[Stored items]
· · · ·
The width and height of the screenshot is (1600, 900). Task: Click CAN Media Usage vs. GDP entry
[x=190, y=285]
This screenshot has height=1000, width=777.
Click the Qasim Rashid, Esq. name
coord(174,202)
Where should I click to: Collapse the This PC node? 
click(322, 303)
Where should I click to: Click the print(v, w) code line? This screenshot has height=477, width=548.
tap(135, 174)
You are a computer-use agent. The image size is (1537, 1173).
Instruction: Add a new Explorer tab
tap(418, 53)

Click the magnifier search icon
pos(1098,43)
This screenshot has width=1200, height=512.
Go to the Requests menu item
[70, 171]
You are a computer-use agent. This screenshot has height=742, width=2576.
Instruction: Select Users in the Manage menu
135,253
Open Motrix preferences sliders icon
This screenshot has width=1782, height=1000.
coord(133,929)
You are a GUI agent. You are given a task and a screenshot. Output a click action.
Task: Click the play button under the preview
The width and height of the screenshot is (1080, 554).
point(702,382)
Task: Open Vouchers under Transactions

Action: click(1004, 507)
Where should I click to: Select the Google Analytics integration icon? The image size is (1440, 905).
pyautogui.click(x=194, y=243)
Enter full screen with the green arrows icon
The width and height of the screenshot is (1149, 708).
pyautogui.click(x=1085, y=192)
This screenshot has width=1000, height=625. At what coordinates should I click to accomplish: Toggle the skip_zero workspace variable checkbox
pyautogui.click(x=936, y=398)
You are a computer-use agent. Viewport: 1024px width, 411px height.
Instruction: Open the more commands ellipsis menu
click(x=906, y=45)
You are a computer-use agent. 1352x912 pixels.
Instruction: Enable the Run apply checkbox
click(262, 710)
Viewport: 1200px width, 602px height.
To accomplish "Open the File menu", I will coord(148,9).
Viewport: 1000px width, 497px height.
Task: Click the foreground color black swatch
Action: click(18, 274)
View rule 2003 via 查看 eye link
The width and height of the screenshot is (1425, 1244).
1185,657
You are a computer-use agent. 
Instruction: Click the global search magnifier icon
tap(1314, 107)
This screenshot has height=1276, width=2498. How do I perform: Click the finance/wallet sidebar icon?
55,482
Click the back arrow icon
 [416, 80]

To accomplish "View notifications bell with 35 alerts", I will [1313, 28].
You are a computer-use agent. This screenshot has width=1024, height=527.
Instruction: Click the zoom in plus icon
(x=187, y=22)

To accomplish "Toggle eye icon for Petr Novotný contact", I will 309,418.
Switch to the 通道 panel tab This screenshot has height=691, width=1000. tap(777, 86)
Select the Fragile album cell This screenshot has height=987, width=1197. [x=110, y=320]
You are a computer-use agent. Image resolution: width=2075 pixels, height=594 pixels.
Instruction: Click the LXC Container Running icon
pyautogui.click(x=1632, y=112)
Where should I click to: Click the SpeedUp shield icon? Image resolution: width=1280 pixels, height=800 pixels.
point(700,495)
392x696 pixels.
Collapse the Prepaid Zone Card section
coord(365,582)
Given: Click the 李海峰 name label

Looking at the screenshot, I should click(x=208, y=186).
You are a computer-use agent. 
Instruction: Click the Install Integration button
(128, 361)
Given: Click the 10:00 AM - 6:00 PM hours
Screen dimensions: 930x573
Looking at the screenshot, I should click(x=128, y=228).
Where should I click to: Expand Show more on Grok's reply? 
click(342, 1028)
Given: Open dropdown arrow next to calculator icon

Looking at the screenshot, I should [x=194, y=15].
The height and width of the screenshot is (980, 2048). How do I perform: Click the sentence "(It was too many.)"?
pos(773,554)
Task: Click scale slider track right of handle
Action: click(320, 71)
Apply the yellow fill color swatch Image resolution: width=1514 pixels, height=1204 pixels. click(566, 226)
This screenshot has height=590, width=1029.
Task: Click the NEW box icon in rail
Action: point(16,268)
· · · ·
_Description of the task:_ Output the lines from the one with "Instruction: Click the Install" through the end of the records above, exactly, including both ends, and nothing besides.

_Written answer:_
Instruction: Click the Install Integration button
(128, 361)
Given: Click the 10:00 AM - 6:00 PM hours
Screen dimensions: 930x573
Looking at the screenshot, I should click(x=128, y=228).
Where should I click to: Expand Show more on Grok's reply? 
click(342, 1028)
Given: Open dropdown arrow next to calculator icon

Looking at the screenshot, I should [x=194, y=15].
The height and width of the screenshot is (980, 2048). How do I perform: Click the sentence "(It was too many.)"?
pos(773,554)
Task: Click scale slider track right of handle
Action: click(320, 71)
Apply the yellow fill color swatch Image resolution: width=1514 pixels, height=1204 pixels. click(566, 226)
This screenshot has height=590, width=1029.
Task: Click the NEW box icon in rail
Action: point(16,268)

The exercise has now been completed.